_Provided records_

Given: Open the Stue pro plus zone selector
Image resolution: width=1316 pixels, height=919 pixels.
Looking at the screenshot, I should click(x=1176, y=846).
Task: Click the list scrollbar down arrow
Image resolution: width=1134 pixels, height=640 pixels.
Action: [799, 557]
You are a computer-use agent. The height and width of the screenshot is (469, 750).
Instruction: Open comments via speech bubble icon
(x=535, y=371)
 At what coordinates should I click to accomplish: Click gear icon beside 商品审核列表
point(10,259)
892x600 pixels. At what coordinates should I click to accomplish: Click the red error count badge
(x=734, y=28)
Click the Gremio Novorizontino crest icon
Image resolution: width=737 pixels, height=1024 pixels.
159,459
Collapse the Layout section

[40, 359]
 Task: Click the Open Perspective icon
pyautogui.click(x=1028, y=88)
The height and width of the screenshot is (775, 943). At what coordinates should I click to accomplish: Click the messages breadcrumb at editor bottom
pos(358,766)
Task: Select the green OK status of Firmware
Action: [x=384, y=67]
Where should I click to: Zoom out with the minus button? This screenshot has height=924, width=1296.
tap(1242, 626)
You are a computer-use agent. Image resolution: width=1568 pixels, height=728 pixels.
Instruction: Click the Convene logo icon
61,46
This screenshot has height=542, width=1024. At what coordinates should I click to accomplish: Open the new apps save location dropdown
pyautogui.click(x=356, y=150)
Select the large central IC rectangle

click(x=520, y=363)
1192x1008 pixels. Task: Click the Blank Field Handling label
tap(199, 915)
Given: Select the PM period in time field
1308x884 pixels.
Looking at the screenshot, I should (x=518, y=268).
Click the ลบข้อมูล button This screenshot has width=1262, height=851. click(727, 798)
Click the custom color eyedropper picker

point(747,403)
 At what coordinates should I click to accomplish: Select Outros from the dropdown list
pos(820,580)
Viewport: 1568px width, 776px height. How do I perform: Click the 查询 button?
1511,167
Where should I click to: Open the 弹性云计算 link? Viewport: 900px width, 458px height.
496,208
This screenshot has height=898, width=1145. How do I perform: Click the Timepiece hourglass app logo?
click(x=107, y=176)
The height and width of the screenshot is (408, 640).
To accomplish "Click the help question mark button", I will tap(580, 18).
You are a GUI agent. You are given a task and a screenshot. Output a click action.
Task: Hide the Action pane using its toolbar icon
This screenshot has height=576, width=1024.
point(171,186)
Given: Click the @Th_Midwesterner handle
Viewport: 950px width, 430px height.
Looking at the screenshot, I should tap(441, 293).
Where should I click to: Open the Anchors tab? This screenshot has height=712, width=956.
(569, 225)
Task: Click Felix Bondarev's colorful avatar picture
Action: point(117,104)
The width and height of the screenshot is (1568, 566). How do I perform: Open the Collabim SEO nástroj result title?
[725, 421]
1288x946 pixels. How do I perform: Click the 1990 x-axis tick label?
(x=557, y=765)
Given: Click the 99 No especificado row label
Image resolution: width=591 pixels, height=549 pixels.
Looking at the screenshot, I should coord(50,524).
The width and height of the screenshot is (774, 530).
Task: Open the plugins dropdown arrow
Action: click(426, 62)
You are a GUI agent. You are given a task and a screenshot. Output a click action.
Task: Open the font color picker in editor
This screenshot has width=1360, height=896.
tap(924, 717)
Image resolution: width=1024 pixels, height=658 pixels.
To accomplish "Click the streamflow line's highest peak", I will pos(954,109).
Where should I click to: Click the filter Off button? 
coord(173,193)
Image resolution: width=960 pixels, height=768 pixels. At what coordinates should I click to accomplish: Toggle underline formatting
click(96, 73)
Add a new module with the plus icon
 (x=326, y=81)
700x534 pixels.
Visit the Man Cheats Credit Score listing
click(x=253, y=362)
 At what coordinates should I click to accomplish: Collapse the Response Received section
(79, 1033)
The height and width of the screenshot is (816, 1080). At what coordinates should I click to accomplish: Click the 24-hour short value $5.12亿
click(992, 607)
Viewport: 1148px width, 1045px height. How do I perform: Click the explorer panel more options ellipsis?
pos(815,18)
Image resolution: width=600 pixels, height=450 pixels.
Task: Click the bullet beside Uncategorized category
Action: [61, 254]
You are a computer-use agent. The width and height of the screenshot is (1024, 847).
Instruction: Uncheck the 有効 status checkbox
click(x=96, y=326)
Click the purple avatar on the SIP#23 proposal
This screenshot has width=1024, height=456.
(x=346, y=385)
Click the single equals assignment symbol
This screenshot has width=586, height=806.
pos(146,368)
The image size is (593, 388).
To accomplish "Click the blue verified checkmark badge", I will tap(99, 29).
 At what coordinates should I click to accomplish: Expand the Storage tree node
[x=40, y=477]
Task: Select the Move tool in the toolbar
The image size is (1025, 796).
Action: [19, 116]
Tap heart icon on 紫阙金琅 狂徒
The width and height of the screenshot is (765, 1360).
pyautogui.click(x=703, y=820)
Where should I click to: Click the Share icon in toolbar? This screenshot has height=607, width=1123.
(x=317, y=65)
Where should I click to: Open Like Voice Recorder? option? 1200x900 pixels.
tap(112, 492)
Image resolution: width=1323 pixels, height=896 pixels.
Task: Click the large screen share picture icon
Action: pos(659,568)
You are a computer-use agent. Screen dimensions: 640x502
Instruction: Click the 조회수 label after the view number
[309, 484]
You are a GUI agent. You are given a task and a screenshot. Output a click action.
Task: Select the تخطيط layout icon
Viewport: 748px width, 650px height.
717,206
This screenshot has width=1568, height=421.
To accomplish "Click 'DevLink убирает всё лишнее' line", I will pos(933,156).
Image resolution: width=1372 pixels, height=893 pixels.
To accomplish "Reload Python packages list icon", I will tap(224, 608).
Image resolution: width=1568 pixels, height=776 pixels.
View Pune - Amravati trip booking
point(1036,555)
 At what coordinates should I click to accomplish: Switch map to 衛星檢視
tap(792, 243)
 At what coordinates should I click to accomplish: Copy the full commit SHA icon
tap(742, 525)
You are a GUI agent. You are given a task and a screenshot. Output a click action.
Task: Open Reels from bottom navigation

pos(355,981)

_What the exercise asks_
Wherever the word "computer" appears in the listing above, copy the whole line.

_Solved exercise_
You are a computer-use agent. The height and width of the screenshot is (469, 750).
You are a computer-use agent. Image resolution: width=1568 pixels, height=728 pixels.
You are a computer-use agent. The width and height of the screenshot is (1024, 847).
You are a computer-use agent. Screen dimensions: 640x502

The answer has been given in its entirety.